# Problem to solve:
Return, unchanged, the stretch of the material from the line containing "is (719, 548)." through the line containing "In order to click on x-tick-label: 0", with both of those lines included.

# Exercise data:
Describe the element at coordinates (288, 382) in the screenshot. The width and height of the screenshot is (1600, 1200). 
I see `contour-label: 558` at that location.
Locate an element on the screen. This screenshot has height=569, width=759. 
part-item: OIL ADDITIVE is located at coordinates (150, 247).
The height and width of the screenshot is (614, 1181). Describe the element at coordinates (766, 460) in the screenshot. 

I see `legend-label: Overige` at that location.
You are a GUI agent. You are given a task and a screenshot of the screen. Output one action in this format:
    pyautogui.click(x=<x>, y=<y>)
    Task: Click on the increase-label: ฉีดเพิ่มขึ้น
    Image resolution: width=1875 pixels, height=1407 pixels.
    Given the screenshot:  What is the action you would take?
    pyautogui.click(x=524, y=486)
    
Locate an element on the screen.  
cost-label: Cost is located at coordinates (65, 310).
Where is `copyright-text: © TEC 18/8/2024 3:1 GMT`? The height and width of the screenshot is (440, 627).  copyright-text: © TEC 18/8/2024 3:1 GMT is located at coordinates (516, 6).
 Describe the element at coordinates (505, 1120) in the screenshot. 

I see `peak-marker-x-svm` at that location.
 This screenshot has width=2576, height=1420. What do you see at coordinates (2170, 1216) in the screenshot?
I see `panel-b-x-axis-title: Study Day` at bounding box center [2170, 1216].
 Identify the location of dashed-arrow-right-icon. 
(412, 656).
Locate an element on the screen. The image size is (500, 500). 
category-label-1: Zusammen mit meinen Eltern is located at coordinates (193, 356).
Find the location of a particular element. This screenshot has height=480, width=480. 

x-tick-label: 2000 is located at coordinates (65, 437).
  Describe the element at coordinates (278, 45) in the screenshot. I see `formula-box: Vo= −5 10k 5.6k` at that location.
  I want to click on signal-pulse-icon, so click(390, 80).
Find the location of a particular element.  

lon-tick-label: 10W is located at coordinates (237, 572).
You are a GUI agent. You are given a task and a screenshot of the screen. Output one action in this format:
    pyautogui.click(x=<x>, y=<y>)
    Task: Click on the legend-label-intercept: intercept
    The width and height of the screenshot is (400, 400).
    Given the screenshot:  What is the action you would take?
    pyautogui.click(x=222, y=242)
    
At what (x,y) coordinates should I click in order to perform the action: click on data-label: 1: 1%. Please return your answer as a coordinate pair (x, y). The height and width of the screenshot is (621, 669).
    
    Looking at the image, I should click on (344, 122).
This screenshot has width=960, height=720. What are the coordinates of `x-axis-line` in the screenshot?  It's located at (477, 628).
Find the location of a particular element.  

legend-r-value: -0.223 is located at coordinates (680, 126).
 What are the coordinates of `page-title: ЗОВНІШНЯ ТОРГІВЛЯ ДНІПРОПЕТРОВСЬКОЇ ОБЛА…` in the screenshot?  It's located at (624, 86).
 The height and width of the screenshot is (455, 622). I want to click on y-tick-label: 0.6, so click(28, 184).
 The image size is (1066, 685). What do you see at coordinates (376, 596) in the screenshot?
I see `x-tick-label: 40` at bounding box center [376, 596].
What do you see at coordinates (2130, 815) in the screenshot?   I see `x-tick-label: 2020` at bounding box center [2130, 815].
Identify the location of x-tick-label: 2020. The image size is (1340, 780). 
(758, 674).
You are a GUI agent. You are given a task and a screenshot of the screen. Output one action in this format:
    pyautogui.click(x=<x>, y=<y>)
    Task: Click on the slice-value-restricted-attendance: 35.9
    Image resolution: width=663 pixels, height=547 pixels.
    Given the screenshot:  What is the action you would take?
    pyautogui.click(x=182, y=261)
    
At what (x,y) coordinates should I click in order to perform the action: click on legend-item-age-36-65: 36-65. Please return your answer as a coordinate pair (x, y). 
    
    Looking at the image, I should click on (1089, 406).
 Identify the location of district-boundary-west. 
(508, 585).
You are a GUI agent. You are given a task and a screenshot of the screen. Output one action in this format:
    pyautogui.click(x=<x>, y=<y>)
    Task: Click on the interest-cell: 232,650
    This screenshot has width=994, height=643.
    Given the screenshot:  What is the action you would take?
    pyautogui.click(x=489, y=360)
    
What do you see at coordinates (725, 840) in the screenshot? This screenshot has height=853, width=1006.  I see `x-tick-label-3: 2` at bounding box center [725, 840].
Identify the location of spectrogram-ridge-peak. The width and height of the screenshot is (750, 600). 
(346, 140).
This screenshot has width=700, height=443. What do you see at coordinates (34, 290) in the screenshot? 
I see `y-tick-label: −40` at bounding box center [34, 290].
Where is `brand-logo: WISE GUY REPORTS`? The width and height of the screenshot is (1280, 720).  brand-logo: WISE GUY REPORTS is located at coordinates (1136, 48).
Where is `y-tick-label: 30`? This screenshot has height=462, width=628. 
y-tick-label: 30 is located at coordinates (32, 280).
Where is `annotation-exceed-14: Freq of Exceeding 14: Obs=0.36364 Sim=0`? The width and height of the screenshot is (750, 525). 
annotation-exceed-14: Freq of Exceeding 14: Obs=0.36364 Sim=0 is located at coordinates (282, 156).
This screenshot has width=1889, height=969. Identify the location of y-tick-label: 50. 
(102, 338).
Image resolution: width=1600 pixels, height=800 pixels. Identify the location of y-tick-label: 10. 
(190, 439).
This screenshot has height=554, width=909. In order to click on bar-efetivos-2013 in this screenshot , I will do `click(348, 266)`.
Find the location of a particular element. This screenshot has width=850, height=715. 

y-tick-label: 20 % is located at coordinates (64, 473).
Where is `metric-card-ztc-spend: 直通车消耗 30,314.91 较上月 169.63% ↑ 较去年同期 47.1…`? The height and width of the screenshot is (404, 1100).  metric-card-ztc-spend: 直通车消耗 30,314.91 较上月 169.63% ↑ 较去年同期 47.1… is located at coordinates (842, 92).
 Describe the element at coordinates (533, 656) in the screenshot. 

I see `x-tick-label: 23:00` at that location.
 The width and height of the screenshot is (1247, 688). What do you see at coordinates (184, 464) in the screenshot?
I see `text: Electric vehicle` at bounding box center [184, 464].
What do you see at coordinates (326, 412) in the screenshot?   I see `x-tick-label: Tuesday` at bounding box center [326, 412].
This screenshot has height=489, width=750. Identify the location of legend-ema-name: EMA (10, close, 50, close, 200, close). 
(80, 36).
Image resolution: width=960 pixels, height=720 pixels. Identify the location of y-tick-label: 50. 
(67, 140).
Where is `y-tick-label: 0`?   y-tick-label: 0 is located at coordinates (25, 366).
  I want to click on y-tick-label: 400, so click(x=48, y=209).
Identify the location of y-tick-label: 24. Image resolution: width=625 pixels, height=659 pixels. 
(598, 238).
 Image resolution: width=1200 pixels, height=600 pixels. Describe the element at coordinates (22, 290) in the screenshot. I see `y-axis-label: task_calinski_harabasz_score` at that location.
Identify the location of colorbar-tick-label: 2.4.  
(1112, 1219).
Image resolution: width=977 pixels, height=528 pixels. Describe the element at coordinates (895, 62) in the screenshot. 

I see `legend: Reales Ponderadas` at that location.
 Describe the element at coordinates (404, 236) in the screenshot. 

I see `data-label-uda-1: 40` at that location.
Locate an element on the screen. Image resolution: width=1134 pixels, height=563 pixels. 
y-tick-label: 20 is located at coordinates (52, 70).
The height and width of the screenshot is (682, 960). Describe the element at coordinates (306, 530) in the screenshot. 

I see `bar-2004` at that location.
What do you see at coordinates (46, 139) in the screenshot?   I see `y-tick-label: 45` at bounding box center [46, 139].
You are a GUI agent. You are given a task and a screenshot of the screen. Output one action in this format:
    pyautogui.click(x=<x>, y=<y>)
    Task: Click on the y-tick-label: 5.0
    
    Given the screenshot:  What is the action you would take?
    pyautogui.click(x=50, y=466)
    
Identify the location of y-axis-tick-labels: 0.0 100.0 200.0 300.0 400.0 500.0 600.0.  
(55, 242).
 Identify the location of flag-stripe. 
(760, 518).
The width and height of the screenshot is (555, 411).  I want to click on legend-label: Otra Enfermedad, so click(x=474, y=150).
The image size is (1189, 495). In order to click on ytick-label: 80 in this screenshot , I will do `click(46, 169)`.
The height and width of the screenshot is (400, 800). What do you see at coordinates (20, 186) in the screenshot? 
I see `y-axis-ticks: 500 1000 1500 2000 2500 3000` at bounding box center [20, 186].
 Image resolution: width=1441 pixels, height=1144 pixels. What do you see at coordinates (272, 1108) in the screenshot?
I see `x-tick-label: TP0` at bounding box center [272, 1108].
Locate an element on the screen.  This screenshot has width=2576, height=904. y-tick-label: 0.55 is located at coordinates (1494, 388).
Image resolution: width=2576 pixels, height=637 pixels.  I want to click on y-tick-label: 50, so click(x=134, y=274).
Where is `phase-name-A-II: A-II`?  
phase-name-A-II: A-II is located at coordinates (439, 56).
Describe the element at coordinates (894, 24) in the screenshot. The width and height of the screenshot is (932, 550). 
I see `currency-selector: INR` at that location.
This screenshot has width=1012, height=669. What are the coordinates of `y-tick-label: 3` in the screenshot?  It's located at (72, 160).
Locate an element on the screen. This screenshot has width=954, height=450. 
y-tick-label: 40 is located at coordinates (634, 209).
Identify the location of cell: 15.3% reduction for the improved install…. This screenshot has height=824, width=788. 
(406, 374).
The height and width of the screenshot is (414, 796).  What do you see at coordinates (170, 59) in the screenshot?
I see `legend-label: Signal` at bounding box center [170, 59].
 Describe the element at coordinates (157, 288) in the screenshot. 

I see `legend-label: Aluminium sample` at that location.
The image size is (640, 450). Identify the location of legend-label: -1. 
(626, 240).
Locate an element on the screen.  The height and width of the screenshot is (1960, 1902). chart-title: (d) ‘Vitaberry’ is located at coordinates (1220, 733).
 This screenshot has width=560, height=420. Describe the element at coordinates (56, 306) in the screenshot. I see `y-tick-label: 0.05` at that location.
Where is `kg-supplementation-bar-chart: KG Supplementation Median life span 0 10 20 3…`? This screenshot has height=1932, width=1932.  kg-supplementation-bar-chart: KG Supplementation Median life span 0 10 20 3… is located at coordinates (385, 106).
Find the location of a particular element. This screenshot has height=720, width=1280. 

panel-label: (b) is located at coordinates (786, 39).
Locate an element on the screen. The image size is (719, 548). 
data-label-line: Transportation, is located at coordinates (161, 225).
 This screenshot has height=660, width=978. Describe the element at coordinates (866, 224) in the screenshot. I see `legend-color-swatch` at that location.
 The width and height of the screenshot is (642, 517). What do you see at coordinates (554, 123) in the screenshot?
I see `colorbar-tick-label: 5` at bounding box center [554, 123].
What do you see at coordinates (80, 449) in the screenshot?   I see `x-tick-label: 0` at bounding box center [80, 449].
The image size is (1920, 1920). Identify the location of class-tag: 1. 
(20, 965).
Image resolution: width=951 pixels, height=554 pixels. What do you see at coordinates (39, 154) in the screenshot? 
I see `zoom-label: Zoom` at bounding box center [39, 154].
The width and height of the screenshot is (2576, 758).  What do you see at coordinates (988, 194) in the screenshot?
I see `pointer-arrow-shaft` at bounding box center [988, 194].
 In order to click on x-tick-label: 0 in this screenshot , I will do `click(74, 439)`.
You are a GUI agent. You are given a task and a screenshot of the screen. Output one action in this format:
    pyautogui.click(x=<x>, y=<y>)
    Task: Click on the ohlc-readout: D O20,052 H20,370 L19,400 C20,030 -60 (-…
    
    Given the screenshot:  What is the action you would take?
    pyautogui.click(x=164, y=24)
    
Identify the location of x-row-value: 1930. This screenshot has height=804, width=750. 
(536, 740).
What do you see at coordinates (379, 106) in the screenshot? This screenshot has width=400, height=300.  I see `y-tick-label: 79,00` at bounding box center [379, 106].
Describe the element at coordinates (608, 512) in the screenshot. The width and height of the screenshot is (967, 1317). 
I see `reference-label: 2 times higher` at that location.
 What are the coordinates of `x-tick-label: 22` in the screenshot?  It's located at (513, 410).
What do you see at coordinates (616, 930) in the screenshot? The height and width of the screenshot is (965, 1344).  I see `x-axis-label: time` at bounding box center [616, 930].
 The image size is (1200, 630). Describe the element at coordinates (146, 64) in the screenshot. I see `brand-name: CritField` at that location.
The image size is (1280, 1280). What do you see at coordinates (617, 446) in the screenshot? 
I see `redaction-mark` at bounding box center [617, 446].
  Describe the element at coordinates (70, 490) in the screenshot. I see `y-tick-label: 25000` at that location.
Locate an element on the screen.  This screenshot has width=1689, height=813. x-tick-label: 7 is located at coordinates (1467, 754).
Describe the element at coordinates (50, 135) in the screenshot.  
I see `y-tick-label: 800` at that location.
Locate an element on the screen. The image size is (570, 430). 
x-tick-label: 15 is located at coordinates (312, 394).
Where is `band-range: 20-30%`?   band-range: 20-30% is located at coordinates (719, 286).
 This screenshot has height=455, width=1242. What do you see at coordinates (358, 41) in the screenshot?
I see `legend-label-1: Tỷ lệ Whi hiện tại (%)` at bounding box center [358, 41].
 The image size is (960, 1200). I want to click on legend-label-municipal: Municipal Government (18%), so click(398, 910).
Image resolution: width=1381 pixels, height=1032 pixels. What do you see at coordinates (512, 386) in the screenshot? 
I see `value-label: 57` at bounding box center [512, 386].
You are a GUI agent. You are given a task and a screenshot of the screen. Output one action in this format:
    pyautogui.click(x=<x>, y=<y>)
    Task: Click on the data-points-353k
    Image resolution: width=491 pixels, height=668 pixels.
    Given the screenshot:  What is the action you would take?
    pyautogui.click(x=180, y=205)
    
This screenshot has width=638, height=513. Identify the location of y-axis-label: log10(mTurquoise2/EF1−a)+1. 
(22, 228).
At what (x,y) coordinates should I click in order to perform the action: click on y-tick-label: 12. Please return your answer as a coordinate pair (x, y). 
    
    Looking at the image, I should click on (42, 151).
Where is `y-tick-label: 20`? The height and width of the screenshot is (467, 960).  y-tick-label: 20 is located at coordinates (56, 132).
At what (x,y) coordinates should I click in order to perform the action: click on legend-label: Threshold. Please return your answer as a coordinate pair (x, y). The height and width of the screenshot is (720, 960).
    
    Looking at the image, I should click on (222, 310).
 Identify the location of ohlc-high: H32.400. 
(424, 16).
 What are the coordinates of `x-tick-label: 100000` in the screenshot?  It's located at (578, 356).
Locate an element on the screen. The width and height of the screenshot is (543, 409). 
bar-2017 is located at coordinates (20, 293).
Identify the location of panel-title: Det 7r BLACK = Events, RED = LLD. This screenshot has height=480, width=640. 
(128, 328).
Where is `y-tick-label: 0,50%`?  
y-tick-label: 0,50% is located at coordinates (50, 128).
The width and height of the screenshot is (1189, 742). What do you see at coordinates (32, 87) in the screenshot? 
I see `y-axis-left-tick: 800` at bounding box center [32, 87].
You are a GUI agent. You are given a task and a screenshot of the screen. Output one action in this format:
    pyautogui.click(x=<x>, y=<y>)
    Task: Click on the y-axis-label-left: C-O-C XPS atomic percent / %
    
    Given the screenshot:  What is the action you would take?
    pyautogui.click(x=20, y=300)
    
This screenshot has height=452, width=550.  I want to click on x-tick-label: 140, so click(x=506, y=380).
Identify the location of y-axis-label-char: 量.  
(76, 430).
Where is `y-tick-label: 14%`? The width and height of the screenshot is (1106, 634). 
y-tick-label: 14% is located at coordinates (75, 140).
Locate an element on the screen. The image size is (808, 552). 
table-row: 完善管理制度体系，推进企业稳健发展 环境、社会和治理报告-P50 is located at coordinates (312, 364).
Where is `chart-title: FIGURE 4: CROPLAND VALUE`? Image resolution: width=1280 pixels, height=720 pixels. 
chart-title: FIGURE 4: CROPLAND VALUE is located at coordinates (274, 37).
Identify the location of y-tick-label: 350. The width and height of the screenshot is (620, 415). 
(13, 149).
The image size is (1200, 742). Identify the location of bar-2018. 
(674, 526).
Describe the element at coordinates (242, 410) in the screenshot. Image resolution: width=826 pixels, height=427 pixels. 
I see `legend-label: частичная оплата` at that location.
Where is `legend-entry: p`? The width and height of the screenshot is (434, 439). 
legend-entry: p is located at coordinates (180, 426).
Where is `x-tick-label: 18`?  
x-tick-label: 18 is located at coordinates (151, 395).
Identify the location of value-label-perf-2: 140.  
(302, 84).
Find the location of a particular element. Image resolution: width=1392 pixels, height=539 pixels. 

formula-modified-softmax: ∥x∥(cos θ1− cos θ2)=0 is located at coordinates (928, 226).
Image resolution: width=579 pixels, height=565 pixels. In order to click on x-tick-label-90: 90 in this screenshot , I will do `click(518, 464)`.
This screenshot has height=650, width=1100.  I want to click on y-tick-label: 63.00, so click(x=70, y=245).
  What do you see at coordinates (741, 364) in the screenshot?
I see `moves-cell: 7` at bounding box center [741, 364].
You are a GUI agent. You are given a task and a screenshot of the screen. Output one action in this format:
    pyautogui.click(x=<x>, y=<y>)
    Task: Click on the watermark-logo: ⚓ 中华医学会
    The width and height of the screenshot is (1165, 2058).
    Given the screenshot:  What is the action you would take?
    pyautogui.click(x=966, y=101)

# Answer below:
Locate an element on the screen. The image size is (719, 548). 
data-label-line: Transportation, is located at coordinates (161, 225).
 This screenshot has height=660, width=978. Describe the element at coordinates (866, 224) in the screenshot. I see `legend-color-swatch` at that location.
 The width and height of the screenshot is (642, 517). What do you see at coordinates (554, 123) in the screenshot?
I see `colorbar-tick-label: 5` at bounding box center [554, 123].
What do you see at coordinates (80, 449) in the screenshot?   I see `x-tick-label: 0` at bounding box center [80, 449].
The image size is (1920, 1920). Identify the location of class-tag: 1. 
(20, 965).
Image resolution: width=951 pixels, height=554 pixels. What do you see at coordinates (39, 154) in the screenshot? 
I see `zoom-label: Zoom` at bounding box center [39, 154].
The width and height of the screenshot is (2576, 758).  What do you see at coordinates (988, 194) in the screenshot?
I see `pointer-arrow-shaft` at bounding box center [988, 194].
 In order to click on x-tick-label: 0 in this screenshot , I will do `click(74, 439)`.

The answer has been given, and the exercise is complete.